═══ The input ═══

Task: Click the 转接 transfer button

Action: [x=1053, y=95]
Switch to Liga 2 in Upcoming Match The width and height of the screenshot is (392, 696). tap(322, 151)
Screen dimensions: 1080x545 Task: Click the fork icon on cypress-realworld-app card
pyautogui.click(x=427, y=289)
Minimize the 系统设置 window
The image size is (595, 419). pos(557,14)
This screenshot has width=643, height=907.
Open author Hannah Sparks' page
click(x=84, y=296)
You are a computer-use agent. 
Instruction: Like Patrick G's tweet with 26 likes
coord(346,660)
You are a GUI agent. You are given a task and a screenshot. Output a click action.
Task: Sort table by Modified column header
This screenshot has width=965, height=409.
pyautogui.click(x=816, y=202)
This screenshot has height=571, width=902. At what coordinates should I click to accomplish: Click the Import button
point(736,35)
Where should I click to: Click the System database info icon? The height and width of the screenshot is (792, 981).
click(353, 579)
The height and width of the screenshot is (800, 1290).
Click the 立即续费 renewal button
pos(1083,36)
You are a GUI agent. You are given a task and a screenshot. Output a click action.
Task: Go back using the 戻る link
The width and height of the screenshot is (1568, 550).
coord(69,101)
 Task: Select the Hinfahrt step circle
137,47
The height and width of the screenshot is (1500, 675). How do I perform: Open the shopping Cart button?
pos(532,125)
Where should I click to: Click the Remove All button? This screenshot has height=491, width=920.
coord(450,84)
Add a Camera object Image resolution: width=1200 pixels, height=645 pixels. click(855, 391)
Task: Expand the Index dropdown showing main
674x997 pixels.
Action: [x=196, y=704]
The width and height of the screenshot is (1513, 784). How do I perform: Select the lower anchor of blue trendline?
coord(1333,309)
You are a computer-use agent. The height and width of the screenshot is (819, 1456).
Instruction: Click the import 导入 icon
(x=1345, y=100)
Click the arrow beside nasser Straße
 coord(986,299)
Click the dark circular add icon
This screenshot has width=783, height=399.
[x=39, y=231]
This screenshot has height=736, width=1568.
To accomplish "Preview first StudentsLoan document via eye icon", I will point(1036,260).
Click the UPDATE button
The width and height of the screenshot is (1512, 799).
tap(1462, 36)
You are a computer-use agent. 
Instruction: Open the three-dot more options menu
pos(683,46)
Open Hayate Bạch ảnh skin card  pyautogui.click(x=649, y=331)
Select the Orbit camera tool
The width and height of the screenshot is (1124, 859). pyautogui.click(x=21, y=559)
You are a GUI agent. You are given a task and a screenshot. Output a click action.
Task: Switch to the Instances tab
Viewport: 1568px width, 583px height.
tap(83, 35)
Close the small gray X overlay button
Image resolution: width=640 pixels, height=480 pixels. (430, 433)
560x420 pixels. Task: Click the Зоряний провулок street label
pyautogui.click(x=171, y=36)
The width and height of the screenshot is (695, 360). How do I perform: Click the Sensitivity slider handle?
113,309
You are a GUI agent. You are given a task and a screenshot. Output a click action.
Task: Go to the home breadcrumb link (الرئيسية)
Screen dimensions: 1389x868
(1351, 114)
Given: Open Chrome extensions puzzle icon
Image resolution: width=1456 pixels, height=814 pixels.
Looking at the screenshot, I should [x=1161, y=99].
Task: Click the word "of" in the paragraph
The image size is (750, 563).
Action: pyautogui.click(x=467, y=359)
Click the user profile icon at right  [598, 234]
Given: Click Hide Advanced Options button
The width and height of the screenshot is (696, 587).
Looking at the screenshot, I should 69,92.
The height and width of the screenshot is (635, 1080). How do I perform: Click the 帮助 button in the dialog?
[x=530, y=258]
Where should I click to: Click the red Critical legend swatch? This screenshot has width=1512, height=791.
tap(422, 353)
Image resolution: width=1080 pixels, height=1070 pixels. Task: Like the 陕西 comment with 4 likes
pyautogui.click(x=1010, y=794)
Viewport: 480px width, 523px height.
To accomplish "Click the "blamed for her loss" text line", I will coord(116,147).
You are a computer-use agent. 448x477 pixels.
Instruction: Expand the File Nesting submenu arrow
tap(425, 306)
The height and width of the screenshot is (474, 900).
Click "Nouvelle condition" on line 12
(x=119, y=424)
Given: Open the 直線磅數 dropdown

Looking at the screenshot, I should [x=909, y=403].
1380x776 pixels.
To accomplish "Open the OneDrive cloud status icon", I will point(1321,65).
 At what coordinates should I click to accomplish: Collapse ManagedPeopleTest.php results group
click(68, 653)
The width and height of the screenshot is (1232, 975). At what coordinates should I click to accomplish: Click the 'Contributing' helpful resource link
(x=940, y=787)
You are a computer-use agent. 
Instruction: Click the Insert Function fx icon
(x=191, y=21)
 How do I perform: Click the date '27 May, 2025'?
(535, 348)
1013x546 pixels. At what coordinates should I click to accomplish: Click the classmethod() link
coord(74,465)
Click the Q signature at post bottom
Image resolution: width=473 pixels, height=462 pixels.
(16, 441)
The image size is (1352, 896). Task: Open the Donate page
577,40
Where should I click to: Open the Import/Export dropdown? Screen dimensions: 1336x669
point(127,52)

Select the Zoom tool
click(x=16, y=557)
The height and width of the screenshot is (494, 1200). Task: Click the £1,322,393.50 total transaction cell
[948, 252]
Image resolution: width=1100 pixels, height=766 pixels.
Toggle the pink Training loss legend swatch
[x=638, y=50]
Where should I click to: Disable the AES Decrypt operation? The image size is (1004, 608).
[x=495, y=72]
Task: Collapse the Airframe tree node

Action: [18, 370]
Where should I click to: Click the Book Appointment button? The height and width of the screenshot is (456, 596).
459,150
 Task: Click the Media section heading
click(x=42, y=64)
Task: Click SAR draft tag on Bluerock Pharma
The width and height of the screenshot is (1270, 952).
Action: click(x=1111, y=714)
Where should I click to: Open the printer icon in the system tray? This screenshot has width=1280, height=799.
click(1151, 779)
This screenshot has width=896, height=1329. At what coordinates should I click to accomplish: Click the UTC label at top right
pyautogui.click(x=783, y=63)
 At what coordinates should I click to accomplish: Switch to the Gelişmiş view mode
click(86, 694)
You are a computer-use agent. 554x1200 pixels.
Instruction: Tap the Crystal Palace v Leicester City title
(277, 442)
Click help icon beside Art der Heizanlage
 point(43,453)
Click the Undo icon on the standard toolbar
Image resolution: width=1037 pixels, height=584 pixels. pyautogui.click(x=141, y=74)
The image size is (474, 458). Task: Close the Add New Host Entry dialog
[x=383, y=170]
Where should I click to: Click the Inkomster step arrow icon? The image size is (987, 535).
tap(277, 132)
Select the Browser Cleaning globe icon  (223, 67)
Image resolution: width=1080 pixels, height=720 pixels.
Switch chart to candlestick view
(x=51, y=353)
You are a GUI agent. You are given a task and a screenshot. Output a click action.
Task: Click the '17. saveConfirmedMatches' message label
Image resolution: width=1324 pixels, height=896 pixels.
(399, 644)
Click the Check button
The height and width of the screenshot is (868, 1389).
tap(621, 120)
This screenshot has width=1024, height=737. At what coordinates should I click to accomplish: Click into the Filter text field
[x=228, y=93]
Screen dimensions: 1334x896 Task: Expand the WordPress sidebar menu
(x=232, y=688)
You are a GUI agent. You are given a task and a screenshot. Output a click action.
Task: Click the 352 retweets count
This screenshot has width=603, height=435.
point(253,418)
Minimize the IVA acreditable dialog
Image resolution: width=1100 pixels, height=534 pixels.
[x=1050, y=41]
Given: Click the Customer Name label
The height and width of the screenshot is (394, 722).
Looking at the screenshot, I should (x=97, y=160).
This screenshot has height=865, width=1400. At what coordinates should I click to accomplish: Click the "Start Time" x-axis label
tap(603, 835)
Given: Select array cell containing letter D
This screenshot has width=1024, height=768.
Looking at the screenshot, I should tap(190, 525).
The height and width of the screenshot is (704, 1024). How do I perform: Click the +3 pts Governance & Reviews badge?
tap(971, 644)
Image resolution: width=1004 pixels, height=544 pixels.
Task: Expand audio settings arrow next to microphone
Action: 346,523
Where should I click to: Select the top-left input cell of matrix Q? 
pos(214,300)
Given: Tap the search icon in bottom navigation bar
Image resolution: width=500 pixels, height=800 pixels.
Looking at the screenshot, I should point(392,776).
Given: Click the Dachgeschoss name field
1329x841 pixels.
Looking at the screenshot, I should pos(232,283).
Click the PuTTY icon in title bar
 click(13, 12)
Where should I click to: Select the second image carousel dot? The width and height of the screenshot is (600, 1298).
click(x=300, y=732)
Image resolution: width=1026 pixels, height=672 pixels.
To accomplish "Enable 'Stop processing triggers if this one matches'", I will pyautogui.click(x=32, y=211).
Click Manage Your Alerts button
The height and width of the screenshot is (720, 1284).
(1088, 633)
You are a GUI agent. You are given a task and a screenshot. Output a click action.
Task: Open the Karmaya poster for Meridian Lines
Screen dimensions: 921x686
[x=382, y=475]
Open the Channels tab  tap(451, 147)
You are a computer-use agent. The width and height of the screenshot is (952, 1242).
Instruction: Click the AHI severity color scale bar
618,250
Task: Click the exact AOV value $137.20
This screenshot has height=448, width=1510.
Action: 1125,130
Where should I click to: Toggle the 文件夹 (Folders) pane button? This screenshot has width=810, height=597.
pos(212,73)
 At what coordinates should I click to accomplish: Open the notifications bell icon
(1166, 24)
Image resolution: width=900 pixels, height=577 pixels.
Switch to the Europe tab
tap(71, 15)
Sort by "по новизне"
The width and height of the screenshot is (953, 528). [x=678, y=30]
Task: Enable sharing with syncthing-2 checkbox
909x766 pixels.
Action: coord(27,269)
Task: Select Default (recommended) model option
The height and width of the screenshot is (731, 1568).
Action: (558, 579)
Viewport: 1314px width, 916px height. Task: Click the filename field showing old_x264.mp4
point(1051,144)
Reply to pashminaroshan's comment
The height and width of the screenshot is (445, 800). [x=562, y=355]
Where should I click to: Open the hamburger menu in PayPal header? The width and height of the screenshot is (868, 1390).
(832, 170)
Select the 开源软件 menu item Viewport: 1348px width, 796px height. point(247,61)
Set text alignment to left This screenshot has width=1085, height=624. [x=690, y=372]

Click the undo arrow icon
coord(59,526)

═══

Your task is to copy every line in the entries that holds the string "computer".

▶ Task output
You are a computer-use agent. 
You are a computer-use agent. The height and width of the screenshot is (819, 1456).
You are a computer-use agent. 
You are a computer-use agent. 448x477 pixels.
You are a computer-use agent. 
You are a computer-use agent. 554x1200 pixels.
You are a computer-use agent. The width and height of the screenshot is (952, 1242).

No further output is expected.